TO DO ::
Go through the listing below. Copy each line that has the string "computer".

INFORMATION GIVEN ::

--

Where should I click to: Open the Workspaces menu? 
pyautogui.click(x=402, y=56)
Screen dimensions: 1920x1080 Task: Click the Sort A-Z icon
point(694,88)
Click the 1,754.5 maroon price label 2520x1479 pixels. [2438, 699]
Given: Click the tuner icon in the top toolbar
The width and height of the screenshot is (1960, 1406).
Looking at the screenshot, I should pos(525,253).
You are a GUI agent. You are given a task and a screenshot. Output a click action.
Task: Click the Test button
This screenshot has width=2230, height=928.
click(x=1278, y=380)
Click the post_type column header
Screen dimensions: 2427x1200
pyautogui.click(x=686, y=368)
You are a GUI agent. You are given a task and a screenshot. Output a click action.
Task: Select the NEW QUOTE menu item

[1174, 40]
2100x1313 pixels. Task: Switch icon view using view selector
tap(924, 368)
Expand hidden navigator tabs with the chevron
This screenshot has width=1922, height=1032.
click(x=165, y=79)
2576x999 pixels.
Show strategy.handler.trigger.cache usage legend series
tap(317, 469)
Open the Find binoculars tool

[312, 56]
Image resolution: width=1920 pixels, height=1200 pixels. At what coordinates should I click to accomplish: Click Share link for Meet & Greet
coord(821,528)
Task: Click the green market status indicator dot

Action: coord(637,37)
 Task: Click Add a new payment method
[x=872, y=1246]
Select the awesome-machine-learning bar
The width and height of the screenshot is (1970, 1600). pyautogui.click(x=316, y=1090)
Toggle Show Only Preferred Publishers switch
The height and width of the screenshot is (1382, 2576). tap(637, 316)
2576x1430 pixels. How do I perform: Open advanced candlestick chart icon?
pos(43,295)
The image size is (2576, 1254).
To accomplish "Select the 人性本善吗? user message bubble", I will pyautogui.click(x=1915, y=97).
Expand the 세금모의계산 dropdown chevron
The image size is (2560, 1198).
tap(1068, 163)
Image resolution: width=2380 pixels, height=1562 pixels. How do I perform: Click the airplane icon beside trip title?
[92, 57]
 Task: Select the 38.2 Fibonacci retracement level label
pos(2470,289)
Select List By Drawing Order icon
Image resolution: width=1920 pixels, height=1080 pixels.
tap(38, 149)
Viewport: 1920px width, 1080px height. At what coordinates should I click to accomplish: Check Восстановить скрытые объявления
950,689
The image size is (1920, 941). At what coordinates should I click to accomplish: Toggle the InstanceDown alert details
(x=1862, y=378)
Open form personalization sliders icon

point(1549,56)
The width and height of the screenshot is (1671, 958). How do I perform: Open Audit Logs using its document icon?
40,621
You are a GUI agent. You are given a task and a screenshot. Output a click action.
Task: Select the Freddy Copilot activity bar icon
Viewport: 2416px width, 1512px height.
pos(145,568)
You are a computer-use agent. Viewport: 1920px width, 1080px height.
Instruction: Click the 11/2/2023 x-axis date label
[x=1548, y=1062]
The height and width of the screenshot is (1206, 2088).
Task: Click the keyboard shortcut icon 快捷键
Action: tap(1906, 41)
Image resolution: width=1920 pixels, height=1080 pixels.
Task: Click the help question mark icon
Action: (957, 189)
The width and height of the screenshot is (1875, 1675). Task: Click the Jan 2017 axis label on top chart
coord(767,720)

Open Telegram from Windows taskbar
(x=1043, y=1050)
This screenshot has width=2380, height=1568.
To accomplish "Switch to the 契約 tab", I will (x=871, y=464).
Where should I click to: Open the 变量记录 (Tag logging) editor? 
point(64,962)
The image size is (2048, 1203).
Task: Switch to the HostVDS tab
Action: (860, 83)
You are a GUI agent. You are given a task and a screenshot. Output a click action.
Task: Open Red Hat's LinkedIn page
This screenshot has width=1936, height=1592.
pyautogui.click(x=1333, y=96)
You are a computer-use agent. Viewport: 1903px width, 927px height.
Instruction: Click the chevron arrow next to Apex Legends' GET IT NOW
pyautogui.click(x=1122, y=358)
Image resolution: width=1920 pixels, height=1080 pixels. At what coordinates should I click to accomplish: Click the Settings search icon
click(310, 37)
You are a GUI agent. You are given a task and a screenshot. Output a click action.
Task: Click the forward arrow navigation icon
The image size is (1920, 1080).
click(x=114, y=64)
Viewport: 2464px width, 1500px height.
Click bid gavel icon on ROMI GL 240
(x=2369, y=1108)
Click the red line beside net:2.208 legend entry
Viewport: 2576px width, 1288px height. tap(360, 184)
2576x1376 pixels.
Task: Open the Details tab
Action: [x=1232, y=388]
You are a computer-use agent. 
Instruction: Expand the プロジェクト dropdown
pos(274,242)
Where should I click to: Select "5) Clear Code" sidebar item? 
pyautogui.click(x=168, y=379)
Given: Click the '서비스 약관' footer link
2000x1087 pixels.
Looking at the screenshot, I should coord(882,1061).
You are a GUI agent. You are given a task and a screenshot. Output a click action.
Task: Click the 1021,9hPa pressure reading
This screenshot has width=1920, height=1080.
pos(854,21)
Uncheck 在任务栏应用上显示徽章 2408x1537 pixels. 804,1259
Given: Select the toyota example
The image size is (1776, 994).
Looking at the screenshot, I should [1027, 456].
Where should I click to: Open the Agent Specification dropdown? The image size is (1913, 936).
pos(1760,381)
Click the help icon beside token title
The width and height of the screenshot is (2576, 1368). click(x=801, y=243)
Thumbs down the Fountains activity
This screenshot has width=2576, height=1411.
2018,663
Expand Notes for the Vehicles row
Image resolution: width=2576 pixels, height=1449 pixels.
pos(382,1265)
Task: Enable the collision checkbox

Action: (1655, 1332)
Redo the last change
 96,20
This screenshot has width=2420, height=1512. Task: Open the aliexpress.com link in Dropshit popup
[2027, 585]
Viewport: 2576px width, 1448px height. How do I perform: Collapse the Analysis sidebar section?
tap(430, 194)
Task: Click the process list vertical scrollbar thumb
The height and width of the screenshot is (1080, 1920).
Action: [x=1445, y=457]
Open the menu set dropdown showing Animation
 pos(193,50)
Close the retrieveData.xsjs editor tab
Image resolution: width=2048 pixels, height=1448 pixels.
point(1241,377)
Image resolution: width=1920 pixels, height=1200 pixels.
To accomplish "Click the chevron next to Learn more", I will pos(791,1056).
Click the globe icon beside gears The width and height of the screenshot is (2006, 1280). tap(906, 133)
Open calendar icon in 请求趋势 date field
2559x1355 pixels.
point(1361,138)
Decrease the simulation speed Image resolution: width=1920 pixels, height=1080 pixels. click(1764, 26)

--

RESPONSE BOX ::
You are a computer-use agent. Viewport: 1920px width, 1080px height.
You are a computer-use agent. Viewport: 1903px width, 927px height.
You are a computer-use agent. 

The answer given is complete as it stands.